Adding or saving a preset stores the state of the controls on the interface as well as the currently loaded samples.
Import and Export
Clicking the More button will open a drop down menu offering you a number of options for importing and exporting your presets.
The settings screen gives you control over the sampler engine, hardware configuration, and MIDI options. The settings that are available will vary slightly depending on if you are using the standalone instrument or the plugin.
- Standalone application only
- Driver: This is used to set the audio playback system that the instrument will use. The choice of drivers will vary depending on your operating system.
- Audio Device: You can select which hardware audio output device (soundcard/audio interface) you want the instrument to use.
- Output: If your chosen device has multiple outputs you can use this menu to select which will be used by the instrument.
- Buffer Size: This is the buffer used by your chosen audio device. Lowering the buffer size reduces latency but if it’s too low it can cause pops and clicks to be heard.
- Sample Rate: This is the sample rate of your chosen audio device. The available options will vary based on your hardware.
- Standalone application and plugin
- UI Zoom Factor: You can increase or decrease the size of the instrument’s interface using the options in this menu.
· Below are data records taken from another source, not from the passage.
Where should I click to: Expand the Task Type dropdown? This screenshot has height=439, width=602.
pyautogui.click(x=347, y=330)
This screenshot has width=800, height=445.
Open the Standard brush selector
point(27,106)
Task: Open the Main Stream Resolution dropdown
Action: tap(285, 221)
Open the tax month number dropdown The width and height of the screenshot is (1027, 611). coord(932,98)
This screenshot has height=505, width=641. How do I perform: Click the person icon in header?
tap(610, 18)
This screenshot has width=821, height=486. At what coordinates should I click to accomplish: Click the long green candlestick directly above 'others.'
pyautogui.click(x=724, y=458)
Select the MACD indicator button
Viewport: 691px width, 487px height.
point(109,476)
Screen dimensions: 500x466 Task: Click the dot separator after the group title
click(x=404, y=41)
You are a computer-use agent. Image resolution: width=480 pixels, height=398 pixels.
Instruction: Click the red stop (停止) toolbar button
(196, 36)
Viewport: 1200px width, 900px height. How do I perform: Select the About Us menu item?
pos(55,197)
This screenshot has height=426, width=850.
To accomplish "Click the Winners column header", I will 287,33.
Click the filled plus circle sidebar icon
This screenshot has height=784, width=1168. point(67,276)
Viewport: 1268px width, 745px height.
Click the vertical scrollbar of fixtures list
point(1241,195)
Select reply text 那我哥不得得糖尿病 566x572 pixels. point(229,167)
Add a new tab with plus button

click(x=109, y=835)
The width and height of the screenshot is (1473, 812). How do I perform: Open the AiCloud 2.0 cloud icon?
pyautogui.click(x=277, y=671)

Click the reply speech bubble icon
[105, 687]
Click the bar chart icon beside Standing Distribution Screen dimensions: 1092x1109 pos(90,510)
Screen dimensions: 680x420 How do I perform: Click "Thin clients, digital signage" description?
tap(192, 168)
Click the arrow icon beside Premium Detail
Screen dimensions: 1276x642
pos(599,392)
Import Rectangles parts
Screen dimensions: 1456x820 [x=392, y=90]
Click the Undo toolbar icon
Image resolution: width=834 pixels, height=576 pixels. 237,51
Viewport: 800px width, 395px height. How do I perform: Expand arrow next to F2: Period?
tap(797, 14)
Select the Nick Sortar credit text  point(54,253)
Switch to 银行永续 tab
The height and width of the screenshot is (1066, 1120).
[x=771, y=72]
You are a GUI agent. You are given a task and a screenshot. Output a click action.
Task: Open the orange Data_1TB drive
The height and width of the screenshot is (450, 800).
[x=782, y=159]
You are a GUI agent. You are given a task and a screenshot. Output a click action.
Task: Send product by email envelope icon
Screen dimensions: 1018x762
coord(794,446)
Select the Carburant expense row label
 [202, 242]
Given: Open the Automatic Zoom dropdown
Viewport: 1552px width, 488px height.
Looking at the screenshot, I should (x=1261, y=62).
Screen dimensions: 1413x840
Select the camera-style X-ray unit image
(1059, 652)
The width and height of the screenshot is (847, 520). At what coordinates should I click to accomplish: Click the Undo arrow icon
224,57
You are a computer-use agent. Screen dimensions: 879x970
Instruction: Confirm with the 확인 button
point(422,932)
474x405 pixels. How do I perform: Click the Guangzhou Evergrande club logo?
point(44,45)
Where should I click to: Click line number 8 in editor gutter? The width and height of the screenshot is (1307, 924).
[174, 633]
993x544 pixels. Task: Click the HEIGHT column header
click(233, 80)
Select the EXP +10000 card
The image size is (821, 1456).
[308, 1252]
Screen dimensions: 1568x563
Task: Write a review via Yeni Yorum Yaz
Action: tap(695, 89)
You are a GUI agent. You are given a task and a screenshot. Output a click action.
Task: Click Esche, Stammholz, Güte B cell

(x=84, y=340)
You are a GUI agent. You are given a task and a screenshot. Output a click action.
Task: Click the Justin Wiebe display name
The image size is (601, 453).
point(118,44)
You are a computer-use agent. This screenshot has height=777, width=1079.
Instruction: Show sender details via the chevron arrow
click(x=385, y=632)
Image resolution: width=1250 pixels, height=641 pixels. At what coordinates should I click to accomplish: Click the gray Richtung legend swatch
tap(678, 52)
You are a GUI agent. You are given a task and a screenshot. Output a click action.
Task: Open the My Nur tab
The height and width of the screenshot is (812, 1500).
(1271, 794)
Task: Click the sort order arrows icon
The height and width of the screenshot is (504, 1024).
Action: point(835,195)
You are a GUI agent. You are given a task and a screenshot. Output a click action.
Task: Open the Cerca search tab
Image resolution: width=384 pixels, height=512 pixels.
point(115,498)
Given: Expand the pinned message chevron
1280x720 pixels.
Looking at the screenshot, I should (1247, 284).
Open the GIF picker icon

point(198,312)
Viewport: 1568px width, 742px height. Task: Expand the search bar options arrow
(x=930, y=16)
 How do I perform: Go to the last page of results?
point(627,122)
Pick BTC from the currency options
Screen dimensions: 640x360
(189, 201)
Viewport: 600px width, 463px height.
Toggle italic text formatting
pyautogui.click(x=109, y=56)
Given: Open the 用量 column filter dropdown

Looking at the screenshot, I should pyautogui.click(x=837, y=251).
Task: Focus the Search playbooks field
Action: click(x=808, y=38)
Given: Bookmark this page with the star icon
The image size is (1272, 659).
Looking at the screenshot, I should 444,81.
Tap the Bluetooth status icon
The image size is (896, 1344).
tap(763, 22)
All of the instrument’s graphics and text are designed to scale perfectly without blurring or fuzziness.
- Streaming Mode: Select the option that suits the type of drive you are using to store the instrument’s samples.
- Max Voices: The amount of polyphony the instrument can handle. If the value is too low you may notice some dropouts when playing a lot of notes.
- Clear MIDI CC: Use this button to reset all MIDI continuous controller assignments you have made using the MIDI learn feature.
- Change sample folder location: If you move the samples to a new location you can use this button to point the instrument to them.
MIDI input tab: Displays the hardware MIDI devices that the instrument can see. You can check the boxes alongside the device names to enable those devices for MIDI input. This tab is only visible in the standalone application
MIDI channel tab: From here you can select the incoming MIDI channels that the instrument will respond to.
MIDI automation tab: Displays information about any MIDI continuous controller numbers you have assigned using the MIDI learn feature. It also allows you to adjust the range of values that the continuous controllers will use and provides you with a quick way to invert the values if desired.
About tab: Shows information about the plugin. If you ever require assistance with the plugin it’s a good idea to provide its version number which you’ll be able to find in this tab.